■ **Records to process**:
--
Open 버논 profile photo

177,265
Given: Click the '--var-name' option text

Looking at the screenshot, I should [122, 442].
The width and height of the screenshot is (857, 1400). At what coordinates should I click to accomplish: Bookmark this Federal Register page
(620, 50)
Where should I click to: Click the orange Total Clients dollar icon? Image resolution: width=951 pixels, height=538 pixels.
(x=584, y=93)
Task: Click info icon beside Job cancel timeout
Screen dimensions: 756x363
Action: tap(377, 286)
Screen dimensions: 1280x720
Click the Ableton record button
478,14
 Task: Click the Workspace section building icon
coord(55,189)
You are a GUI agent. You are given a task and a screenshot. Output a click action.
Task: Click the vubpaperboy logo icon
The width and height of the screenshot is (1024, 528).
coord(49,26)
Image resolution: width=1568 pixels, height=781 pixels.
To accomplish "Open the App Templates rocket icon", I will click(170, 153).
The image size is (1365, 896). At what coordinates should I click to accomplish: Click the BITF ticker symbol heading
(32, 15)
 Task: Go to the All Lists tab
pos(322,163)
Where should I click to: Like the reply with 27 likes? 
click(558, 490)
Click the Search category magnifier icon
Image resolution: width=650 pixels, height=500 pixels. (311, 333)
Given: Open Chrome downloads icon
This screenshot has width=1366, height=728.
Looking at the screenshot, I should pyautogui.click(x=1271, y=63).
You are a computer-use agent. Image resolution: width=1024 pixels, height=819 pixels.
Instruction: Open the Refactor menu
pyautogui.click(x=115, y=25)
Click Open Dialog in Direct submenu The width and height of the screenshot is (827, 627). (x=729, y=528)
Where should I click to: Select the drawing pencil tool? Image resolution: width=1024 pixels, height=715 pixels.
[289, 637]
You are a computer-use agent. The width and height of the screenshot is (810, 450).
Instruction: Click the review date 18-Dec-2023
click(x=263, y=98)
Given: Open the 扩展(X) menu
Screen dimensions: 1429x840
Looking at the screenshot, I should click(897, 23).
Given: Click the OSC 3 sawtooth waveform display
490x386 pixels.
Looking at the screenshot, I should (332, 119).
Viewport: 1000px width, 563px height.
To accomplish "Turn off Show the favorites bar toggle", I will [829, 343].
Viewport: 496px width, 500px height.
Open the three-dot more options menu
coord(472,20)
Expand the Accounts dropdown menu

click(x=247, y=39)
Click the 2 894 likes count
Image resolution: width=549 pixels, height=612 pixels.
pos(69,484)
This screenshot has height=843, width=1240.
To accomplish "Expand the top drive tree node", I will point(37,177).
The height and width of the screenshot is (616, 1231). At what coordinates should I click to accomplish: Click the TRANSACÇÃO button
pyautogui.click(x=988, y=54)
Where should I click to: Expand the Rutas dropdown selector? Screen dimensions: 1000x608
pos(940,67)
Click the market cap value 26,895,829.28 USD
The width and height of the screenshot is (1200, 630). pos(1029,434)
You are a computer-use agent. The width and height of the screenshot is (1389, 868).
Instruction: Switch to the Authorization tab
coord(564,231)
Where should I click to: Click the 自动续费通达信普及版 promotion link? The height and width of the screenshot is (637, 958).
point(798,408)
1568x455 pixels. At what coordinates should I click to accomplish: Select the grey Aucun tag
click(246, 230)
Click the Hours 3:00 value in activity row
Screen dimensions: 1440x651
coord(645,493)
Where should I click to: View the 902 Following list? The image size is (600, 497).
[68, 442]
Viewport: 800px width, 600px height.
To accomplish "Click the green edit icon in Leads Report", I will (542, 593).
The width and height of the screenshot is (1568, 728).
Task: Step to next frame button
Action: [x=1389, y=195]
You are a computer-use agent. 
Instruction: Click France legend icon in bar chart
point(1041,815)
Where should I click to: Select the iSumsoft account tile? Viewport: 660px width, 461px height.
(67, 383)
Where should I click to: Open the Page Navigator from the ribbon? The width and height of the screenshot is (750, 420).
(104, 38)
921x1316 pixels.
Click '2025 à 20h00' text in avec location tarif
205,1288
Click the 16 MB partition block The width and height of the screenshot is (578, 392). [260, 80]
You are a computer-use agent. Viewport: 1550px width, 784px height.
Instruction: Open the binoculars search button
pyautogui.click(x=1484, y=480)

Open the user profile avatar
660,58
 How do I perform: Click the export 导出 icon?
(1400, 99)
--
Reproduce every line of the listing above verbatim, from the first line to the last.

Open 버논 profile photo

177,265
Given: Click the '--var-name' option text

Looking at the screenshot, I should [122, 442].
The width and height of the screenshot is (857, 1400). At what coordinates should I click to accomplish: Bookmark this Federal Register page
(620, 50)
Where should I click to: Click the orange Total Clients dollar icon? Image resolution: width=951 pixels, height=538 pixels.
(x=584, y=93)
Task: Click info icon beside Job cancel timeout
Screen dimensions: 756x363
Action: tap(377, 286)
Screen dimensions: 1280x720
Click the Ableton record button
478,14
 Task: Click the Workspace section building icon
coord(55,189)
You are a GUI agent. You are given a task and a screenshot. Output a click action.
Task: Click the vubpaperboy logo icon
The width and height of the screenshot is (1024, 528).
coord(49,26)
Image resolution: width=1568 pixels, height=781 pixels.
To accomplish "Open the App Templates rocket icon", I will click(170, 153).
The image size is (1365, 896). At what coordinates should I click to accomplish: Click the BITF ticker symbol heading
(32, 15)
 Task: Go to the All Lists tab
pos(322,163)
Where should I click to: Like the reply with 27 likes? 
click(558, 490)
Click the Search category magnifier icon
Image resolution: width=650 pixels, height=500 pixels. (311, 333)
Given: Open Chrome downloads icon
This screenshot has width=1366, height=728.
Looking at the screenshot, I should pyautogui.click(x=1271, y=63).
You are a computer-use agent. Image resolution: width=1024 pixels, height=819 pixels.
Instruction: Open the Refactor menu
pyautogui.click(x=115, y=25)
Click Open Dialog in Direct submenu The width and height of the screenshot is (827, 627). (x=729, y=528)
Where should I click to: Select the drawing pencil tool? Image resolution: width=1024 pixels, height=715 pixels.
[289, 637]
You are a computer-use agent. The width and height of the screenshot is (810, 450).
Instruction: Click the review date 18-Dec-2023
click(x=263, y=98)
Given: Open the 扩展(X) menu
Screen dimensions: 1429x840
Looking at the screenshot, I should click(897, 23).
Given: Click the OSC 3 sawtooth waveform display
490x386 pixels.
Looking at the screenshot, I should (332, 119).
Viewport: 1000px width, 563px height.
To accomplish "Turn off Show the favorites bar toggle", I will [829, 343].
Viewport: 496px width, 500px height.
Open the three-dot more options menu
coord(472,20)
Expand the Accounts dropdown menu

click(x=247, y=39)
Click the 2 894 likes count
Image resolution: width=549 pixels, height=612 pixels.
pos(69,484)
This screenshot has height=843, width=1240.
To accomplish "Expand the top drive tree node", I will point(37,177).
The height and width of the screenshot is (616, 1231). At what coordinates should I click to accomplish: Click the TRANSACÇÃO button
pyautogui.click(x=988, y=54)
Where should I click to: Expand the Rutas dropdown selector? Screen dimensions: 1000x608
pos(940,67)
Click the market cap value 26,895,829.28 USD
The width and height of the screenshot is (1200, 630). pos(1029,434)
You are a computer-use agent. The width and height of the screenshot is (1389, 868).
Instruction: Switch to the Authorization tab
coord(564,231)
Where should I click to: Click the 自动续费通达信普及版 promotion link? The height and width of the screenshot is (637, 958).
point(798,408)
1568x455 pixels. At what coordinates should I click to accomplish: Select the grey Aucun tag
click(246, 230)
Click the Hours 3:00 value in activity row
Screen dimensions: 1440x651
coord(645,493)
Where should I click to: View the 902 Following list? The image size is (600, 497).
[68, 442]
Viewport: 800px width, 600px height.
To accomplish "Click the green edit icon in Leads Report", I will (542, 593).
The width and height of the screenshot is (1568, 728).
Task: Step to next frame button
Action: [x=1389, y=195]
You are a computer-use agent. 
Instruction: Click France legend icon in bar chart
point(1041,815)
Where should I click to: Select the iSumsoft account tile? Viewport: 660px width, 461px height.
(67, 383)
Where should I click to: Open the Page Navigator from the ribbon? The width and height of the screenshot is (750, 420).
(104, 38)
921x1316 pixels.
Click '2025 à 20h00' text in avec location tarif
205,1288
Click the 16 MB partition block The width and height of the screenshot is (578, 392). [260, 80]
You are a computer-use agent. Viewport: 1550px width, 784px height.
Instruction: Open the binoculars search button
pyautogui.click(x=1484, y=480)

Open the user profile avatar
660,58
 How do I perform: Click the export 导出 icon?
(1400, 99)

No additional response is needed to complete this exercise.